The Passion story is also all about the way of suffering love—about people who
love and suffer and keep on loving through their suffering. It is about redemptive
suffering, a love that redeems. Jesus on the cross is the greatest symbol, and we see it in
other characters, too. Peter denied Jesus, but within hours of doing so he came back to
the community of disciples, he returned to his love. He endured the suffering of what
he had done and the suffering of losing Jesus, and so he was there on Easter dawn to be
the first to enter the empty tomb.
Mary Magdelene never abandoned Jesus, never denied him, but kept loving him
as she felt her suffering heart break, and so she was even greater than Peter. She was the
one to discover the empty tomb. She was the one to see the angels. She was the one to
greet the risen Christ.
The poet Robert Frost wrote about “knowing how way leads on to way.” The
good news today is that the Passion’s way leads on to Easter’s way, that the way of
crucifixion and loss leads on to the way of resurrection and new life, that the way of
suffering love leads on to the way of joyous love. Mary’s plaintive weeping, asking the
man she supposed to be the gardener, “Where have you put him?” leads to the joyous
outburst, “Teacher!” running to throw her arms around him.
Mary felt rise up in her an agonized “No!” in response to her heartbreak at seeing
her beloved Jesus tortured on the cross, but that no was followed by a stronger,
determined “No!” to her impulse to go into denial or to shut down her heart so that her
love would stop suffering. That suffering “No!” leads to the joyous “Yes!” to being
alive that ee cummings expressed in his poem. cummings thanks God “for everything
which is natural which is infinite which is yes,” but remember that in the very next line
he says, “i who have died am alive again today.” There is a direct link between his “no
of all nothing” death and the “Yes!” of his rebirth. The suffering of the one leads to the
joy of the other.
Our former neighbor and worshipper here, Dr. George Vaillant, is a
psychoanalyst and researcher at Harvard University, as well as the author of landmark
books on human development and behavior. His latest book is called Spiritual
Evolution: A Scientific Defense of Faith. In it he writes about the evolutionary
importance of joy as an incentive for human connections of love and community.
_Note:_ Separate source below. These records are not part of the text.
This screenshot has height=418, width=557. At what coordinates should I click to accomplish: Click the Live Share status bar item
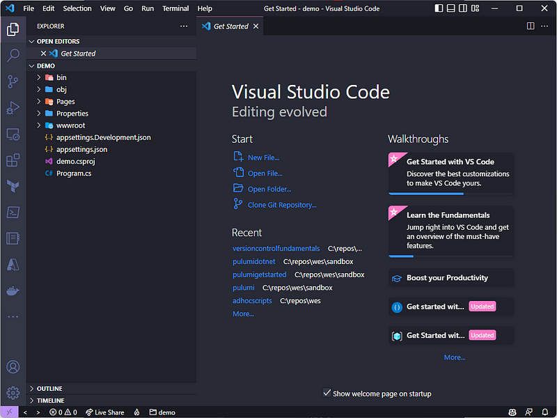click(104, 412)
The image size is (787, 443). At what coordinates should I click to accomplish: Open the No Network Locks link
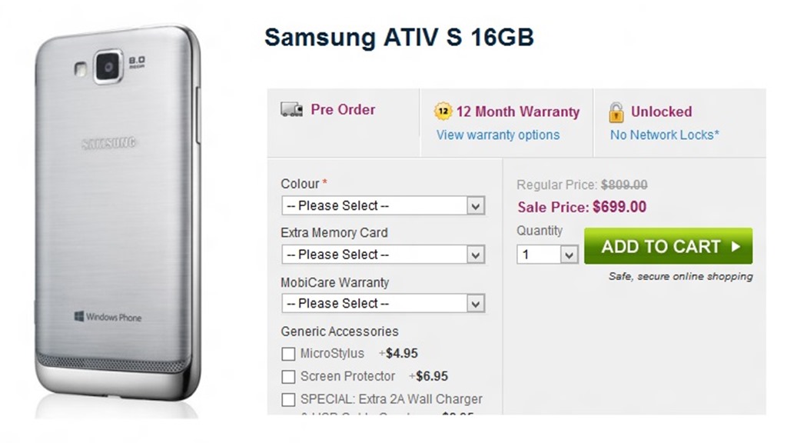point(665,135)
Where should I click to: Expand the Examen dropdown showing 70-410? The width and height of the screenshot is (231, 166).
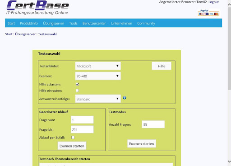(98, 76)
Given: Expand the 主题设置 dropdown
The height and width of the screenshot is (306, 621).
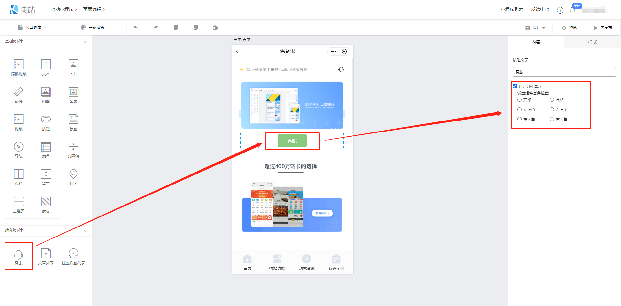Looking at the screenshot, I should point(95,27).
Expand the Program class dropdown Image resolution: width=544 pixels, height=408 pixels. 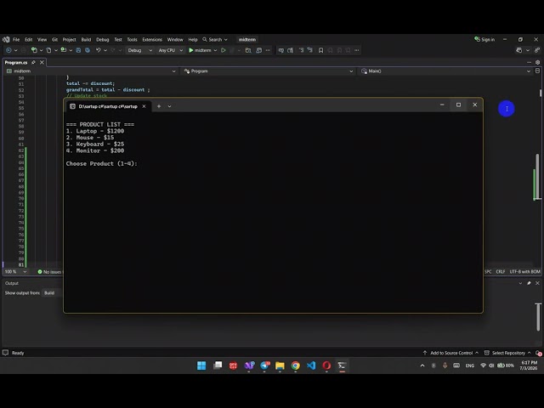click(269, 71)
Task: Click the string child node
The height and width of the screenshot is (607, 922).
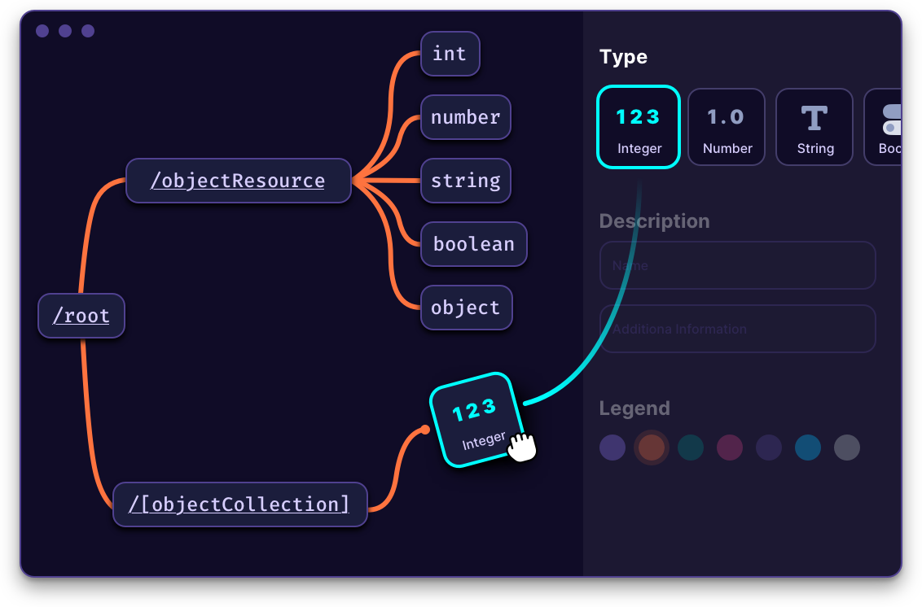Action: (x=465, y=181)
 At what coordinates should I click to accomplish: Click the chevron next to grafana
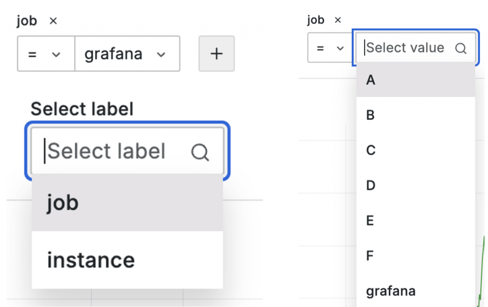(x=161, y=54)
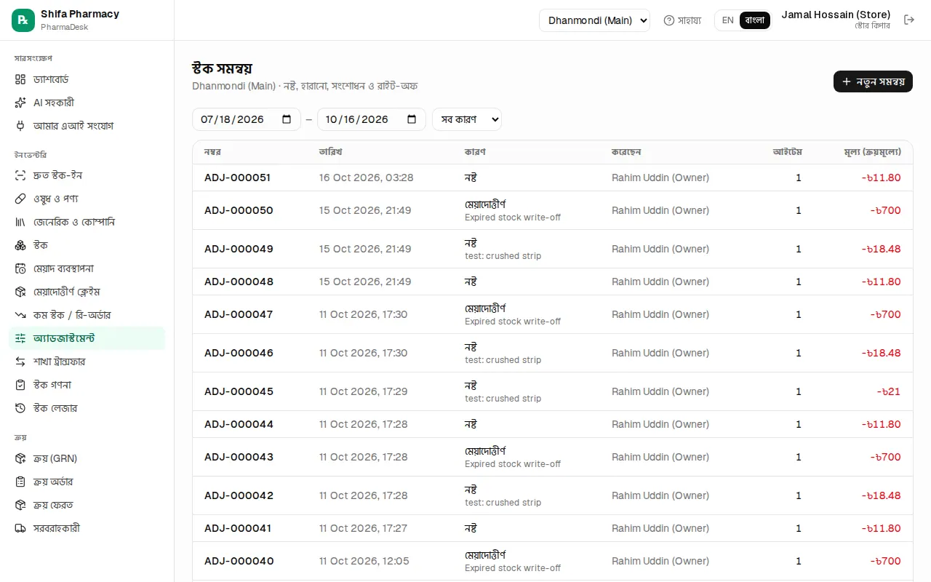Click the শাখা ট্রান্সফার arrows icon
Screen dimensions: 931x582
pos(20,362)
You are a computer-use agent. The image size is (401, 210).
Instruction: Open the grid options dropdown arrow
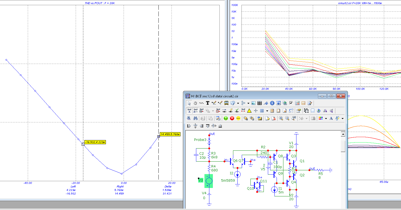point(267,111)
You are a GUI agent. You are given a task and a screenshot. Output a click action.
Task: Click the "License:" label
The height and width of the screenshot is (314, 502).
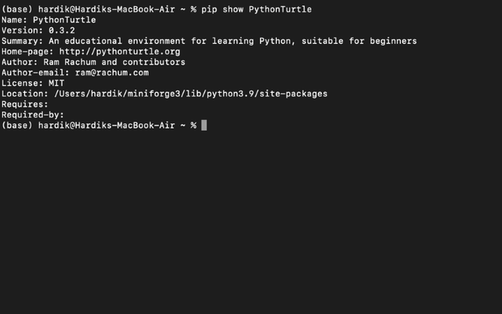22,84
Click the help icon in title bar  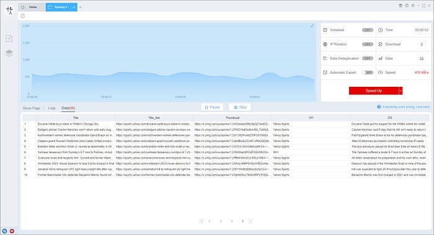point(407,6)
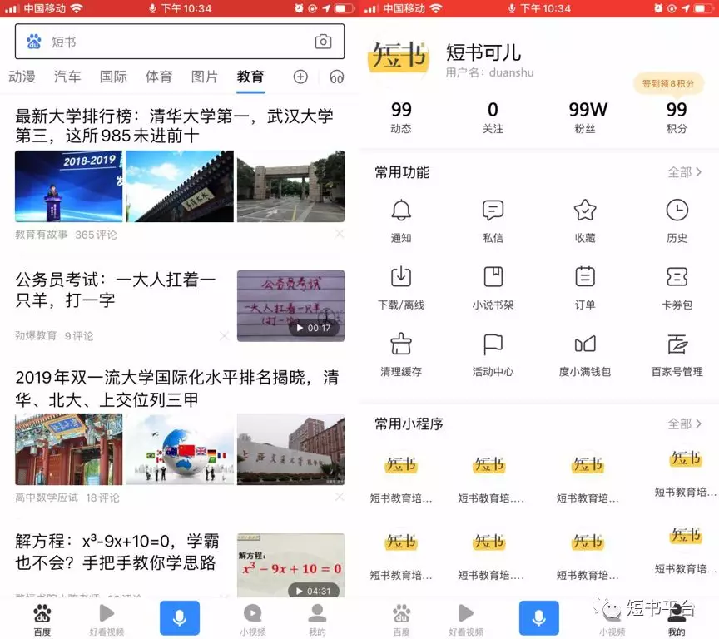Switch to the 体育 tab
719x639 pixels.
click(x=159, y=77)
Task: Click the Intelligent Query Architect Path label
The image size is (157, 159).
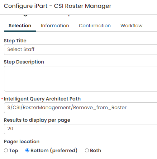Action: [x=42, y=99]
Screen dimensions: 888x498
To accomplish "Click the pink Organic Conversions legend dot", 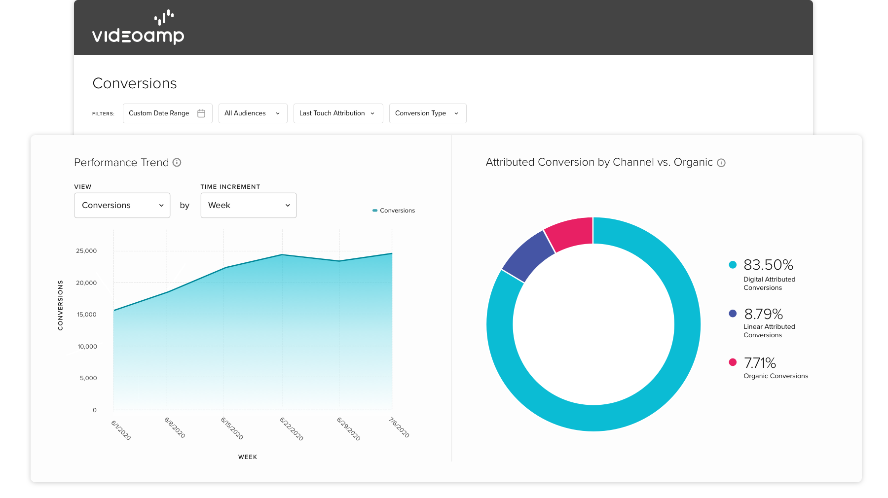I will pyautogui.click(x=733, y=362).
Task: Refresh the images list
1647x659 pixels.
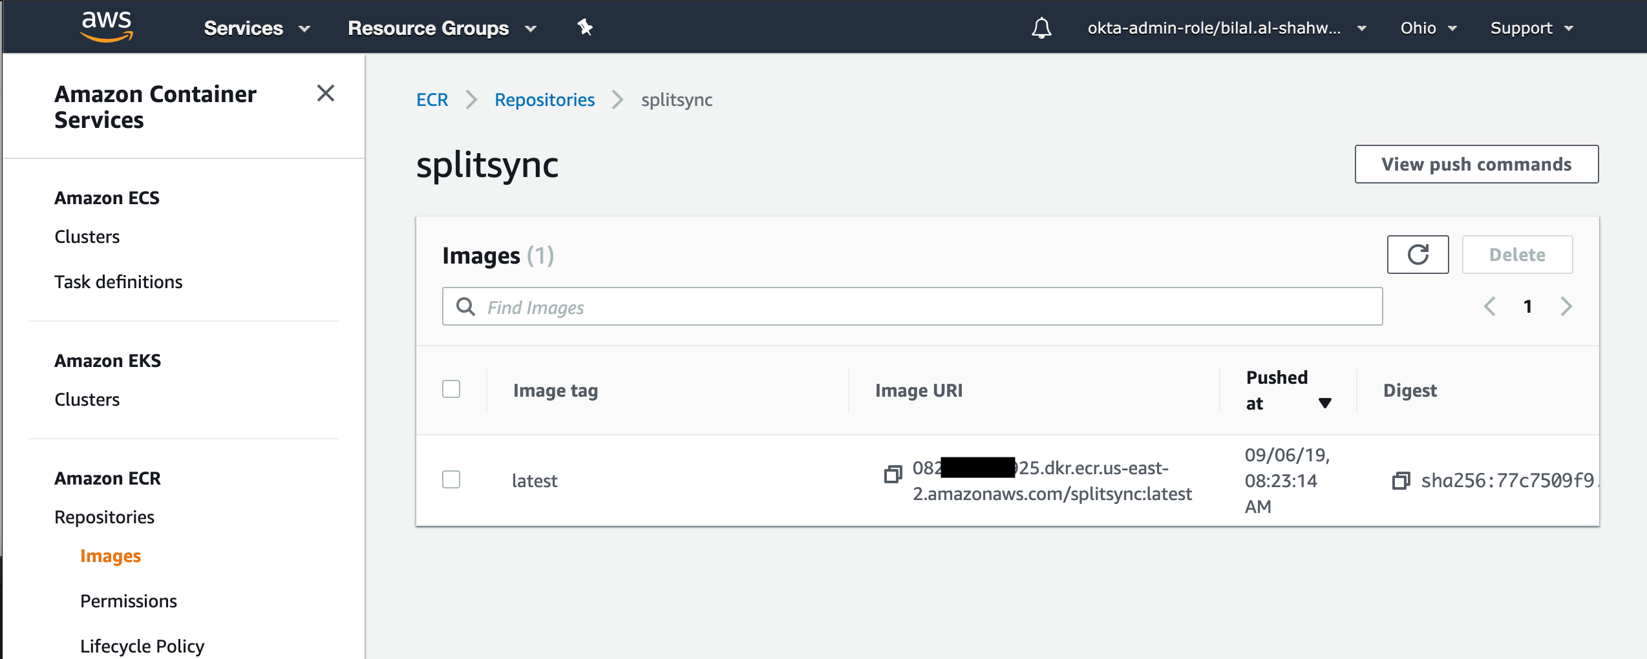Action: click(1417, 255)
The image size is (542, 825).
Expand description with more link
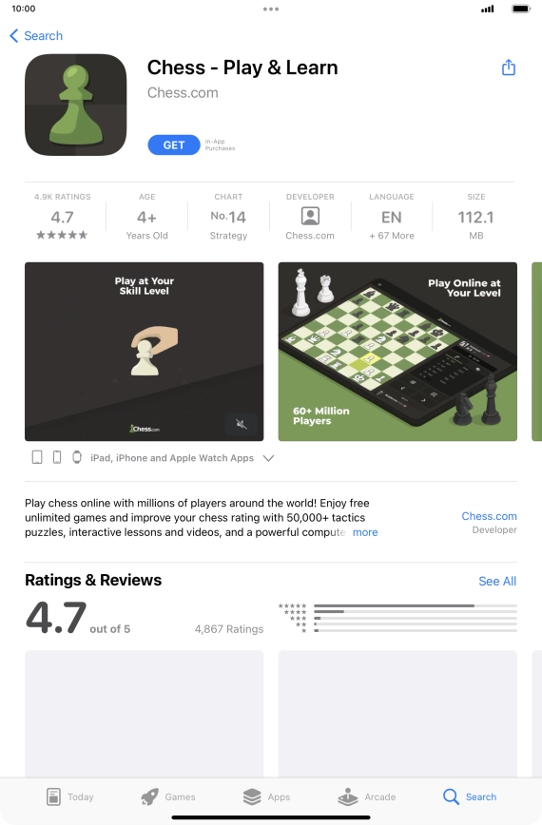pyautogui.click(x=365, y=532)
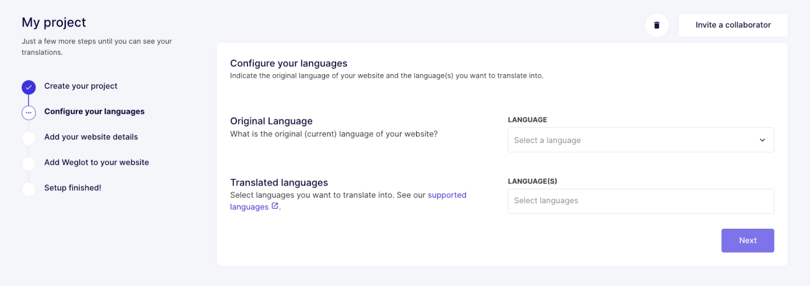The height and width of the screenshot is (286, 810).
Task: Click the external link icon after supported languages
Action: coord(275,206)
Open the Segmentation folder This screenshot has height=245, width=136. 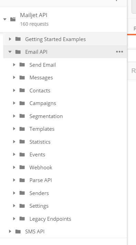[x=65, y=116]

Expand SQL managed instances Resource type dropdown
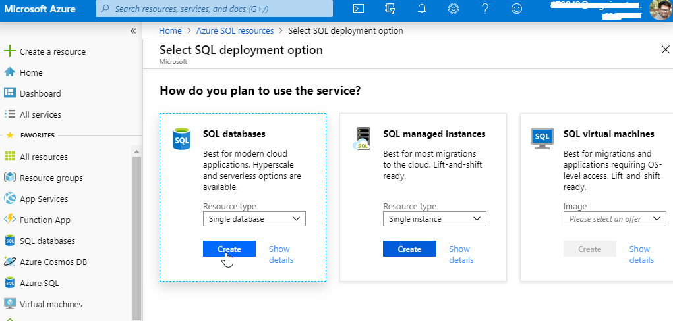pos(434,218)
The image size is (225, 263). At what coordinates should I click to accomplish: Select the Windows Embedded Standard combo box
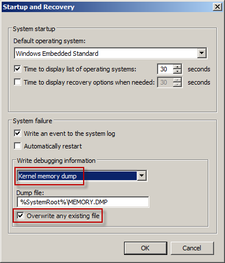coord(111,53)
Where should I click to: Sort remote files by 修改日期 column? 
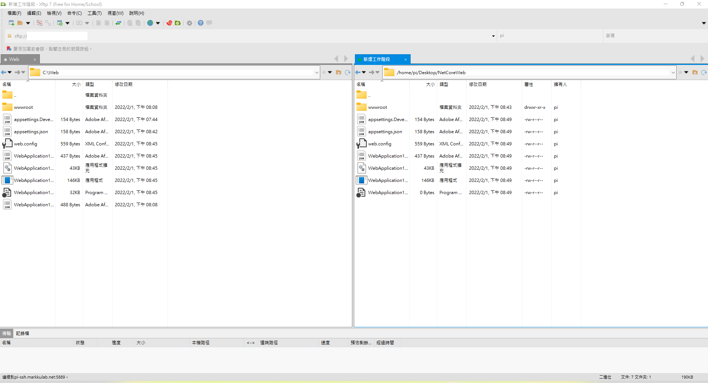[x=478, y=84]
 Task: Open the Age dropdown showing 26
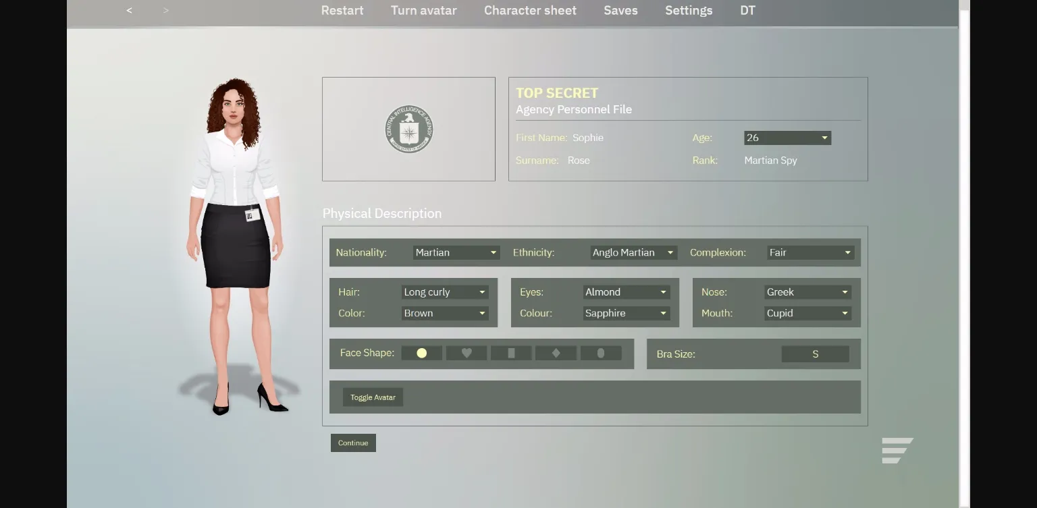(x=787, y=137)
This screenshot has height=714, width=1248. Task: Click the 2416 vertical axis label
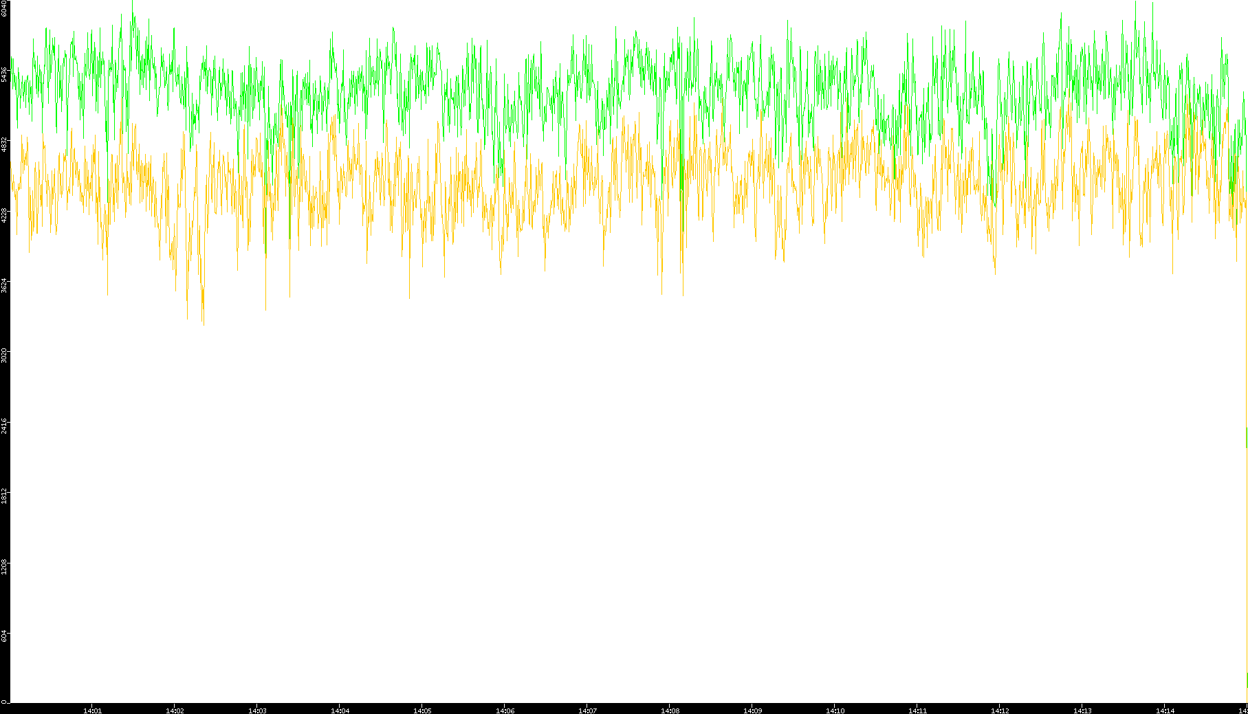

He
talks about how joy is particularly intense in a reunion, which is so crucial to inspiring
us to hold community together. It is what moves us to search for the one lost sheep.
The joy of reunion is what inspires the father of the prodigal son to forgive so
generously and, to use Martin Luther King Jr.’s phrase, to restore broken community.
Vaillant goes on to observe that “without the pain of farewell there can be no joy
in reunion. Without the pain of disapproval, there can be no joy in forgiveness.
Without the pain of captivity, there is no joy in exodus. Thus, just as hope, love,
forgiveness and compassion are all connected with suffering, so too is joy.” (p 131)
Another neighbor and occasional worshipper here, the Rev. William Sloane
Coffin, died at his home in Strafford two years ago today. Bill was a great example of
how the way of suffering love leads on to the way of joyous love. The word compassion
means to suffer with another, and Bill suffered with many struggles for justice and
peace. His compassion led him to be a Freedom Rider and leader in the Civil Rights
movement. It led him to get arrested leading protests against the Vietnam War. In long
nights in prison, compassion led him to comfort his fellow inmates, singing “Comfort,
comfort ye my people,” from Handel’s Messiah. It led him to work for nuclear
disarmament, and to oppose the Iraq war.
Bill said, “There are three kinds of patriots, two bad, one good. The bad ones are
the uncritical lovers and the loveless critics. Good patriots carry on a lover’s quarrel
with their country, a reflection of God’s lover’s quarrel with the world.” (Credo p84)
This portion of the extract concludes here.